→ **Job 1**
Decide whether each statement below agrees with the sorting thread. For each of (a), (b) and (c), answer yes or no and quote the deciding words from the sorting thread. (a) The first post says an iterative implementation would probably be better optimized for space. (b) According to the thread, RadixSort needs no additional memory. (c) On random data of 100K items, ShellSort ran faster than QuickSort.
→ **Job 2**
Change "temporary array" to "scratch array" and rewrite the sorting thread starting with "01-25-2003, 10:43 AM" and going on through "of various operators)".

→ **Document passage**
════════

01-25-2003, 09:00 AM
|
 |
Regular
|
|
Join Date: Jan 2003
Location: Persian Gulf
Posts: 50
|
|
I guess it would be more optimized for space (not sure if it will speed up the sort ) if you tried to implement it in non-recursive (iterative) fashion
also, if you are sorting number, here is a way you SWAB two numbers without the need of a third variable
a = a + b
b = a - b
a = a - b
|
|

01-25-2003, 10:43 AM
|
 |
Obsessive OPtimizer
Preferred language: Administrator * Guru *
|
|
Join Date: Jun 2002
Location: Debug Window
Posts: 13,226
|
|
Another interesting sorting algo is the RadixSort. It takes a little more memory than the other routines as a temporary array the same size as the array to be sorted is needed. Its equally as fast QuickSort in C++ (slightly slower in VB due to lack of various operators)
Random Data (100K items)
QuickSort 33 ms
RadixSort 38 ms
ShellSort 93ms
Sorted Data (100K items)

════════

→ **Data shown**
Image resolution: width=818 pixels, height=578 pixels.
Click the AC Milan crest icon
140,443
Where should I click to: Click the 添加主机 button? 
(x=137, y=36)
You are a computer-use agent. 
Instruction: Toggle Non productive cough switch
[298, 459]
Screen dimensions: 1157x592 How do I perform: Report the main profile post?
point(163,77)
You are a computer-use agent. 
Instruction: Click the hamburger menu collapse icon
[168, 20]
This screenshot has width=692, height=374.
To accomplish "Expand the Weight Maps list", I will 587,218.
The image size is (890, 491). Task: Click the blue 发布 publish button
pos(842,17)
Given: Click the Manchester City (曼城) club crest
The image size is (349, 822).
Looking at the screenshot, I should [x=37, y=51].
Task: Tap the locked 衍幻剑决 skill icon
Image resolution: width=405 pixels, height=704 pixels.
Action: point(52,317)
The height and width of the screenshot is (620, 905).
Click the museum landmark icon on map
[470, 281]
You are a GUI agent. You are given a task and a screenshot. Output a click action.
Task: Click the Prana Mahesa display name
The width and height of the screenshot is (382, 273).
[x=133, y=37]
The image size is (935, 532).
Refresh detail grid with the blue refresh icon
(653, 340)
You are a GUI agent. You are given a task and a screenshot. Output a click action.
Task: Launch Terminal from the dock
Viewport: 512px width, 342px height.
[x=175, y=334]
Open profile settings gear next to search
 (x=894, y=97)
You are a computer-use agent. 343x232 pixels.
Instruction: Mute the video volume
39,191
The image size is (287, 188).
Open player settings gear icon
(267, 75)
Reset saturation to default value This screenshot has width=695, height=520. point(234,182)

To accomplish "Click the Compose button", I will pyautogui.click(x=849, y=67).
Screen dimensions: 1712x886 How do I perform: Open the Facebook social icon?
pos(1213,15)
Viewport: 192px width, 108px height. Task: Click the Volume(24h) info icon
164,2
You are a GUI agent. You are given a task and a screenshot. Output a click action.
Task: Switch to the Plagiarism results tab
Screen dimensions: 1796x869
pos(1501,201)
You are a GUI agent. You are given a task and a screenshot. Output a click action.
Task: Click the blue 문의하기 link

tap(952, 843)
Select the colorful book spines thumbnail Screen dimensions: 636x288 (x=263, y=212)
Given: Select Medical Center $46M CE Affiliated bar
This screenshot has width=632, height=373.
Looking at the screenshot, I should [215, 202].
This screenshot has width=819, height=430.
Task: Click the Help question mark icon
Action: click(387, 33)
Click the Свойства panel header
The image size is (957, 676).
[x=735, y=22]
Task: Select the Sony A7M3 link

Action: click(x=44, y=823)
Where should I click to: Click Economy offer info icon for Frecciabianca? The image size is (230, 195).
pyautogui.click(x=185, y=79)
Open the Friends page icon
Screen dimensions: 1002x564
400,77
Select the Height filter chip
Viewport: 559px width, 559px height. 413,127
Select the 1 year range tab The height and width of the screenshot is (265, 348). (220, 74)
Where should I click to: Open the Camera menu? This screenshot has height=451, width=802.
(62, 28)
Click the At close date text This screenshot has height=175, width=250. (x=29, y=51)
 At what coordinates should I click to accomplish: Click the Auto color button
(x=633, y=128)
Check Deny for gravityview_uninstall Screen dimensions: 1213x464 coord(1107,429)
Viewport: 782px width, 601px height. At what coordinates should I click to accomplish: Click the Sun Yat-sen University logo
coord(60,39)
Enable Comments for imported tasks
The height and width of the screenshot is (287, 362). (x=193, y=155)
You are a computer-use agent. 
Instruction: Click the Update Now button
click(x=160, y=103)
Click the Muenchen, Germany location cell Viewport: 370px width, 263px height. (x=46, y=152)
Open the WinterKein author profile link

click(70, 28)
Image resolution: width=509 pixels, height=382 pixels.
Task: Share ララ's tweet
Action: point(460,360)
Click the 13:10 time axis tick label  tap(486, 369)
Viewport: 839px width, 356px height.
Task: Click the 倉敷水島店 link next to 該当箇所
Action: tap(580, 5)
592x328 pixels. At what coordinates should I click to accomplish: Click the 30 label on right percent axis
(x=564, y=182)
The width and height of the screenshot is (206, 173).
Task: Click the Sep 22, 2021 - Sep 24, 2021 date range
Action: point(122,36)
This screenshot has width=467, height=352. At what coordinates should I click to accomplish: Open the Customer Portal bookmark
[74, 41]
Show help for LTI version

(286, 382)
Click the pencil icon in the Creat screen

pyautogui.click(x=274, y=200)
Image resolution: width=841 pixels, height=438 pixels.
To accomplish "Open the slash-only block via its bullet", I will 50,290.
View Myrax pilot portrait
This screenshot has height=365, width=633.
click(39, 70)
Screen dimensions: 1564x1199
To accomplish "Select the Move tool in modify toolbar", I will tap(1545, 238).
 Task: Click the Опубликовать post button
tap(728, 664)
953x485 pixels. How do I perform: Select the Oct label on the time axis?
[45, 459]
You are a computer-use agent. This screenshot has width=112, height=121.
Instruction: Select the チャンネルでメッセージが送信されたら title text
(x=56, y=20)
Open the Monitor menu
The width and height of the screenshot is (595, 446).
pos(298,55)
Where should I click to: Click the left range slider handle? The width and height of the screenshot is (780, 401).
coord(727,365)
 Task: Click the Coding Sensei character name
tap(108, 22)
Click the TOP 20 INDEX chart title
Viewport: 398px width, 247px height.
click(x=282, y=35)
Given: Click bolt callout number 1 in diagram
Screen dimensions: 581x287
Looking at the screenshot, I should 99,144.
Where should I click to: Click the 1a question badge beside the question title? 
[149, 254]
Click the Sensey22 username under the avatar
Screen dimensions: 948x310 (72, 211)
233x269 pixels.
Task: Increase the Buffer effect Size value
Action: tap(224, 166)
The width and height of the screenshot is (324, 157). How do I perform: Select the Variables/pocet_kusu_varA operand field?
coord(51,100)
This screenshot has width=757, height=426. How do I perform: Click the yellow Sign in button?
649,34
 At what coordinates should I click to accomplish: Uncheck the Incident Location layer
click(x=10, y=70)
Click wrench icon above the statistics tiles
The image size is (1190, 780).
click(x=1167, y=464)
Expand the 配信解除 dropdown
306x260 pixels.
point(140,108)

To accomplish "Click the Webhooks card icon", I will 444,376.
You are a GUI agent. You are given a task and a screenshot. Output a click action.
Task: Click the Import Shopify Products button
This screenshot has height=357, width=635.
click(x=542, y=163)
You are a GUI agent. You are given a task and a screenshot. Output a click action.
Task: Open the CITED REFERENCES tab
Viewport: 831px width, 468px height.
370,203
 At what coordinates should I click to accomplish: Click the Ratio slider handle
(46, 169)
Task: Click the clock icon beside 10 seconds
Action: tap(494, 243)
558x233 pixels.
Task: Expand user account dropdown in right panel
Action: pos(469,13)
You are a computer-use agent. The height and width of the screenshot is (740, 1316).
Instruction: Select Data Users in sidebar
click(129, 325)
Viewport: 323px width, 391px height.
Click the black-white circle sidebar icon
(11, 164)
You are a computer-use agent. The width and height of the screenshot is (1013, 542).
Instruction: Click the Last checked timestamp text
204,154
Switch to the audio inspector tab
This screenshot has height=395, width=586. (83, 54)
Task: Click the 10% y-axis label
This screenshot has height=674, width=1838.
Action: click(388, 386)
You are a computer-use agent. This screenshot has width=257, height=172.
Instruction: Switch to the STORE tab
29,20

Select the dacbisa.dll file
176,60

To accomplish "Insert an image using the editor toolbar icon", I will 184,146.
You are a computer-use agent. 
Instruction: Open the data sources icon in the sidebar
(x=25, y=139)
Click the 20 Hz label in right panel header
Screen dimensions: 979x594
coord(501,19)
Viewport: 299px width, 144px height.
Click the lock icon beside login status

════════

→ **Exercise answer 1**
(a) Yes: "it would be more optimized for space (not sure if it will speed up the sort ) if you tried to implement it in non-recursive (iterative) fashion"
(b) No: "a temporary array the same size as the array to be sorted is needed"
(c) No: "QuickSort 33 ms" and "ShellSort 93ms"

→ **Exercise answer 2**
01-25-2003, 10:43 AM
|
 |
Obsessive OPtimizer
Preferred language: Administrator * Guru *
|
|
Join Date: Jun 2002
Location: Debug Window
Posts: 13,226
|
|
Another interesting sorting algo is the RadixSort. It takes a little more memory than the other routines as a scratch array the same size as the array to be sorted is needed. Its equally as fast QuickSort in C++ (slightly slower in VB due to lack of various operators)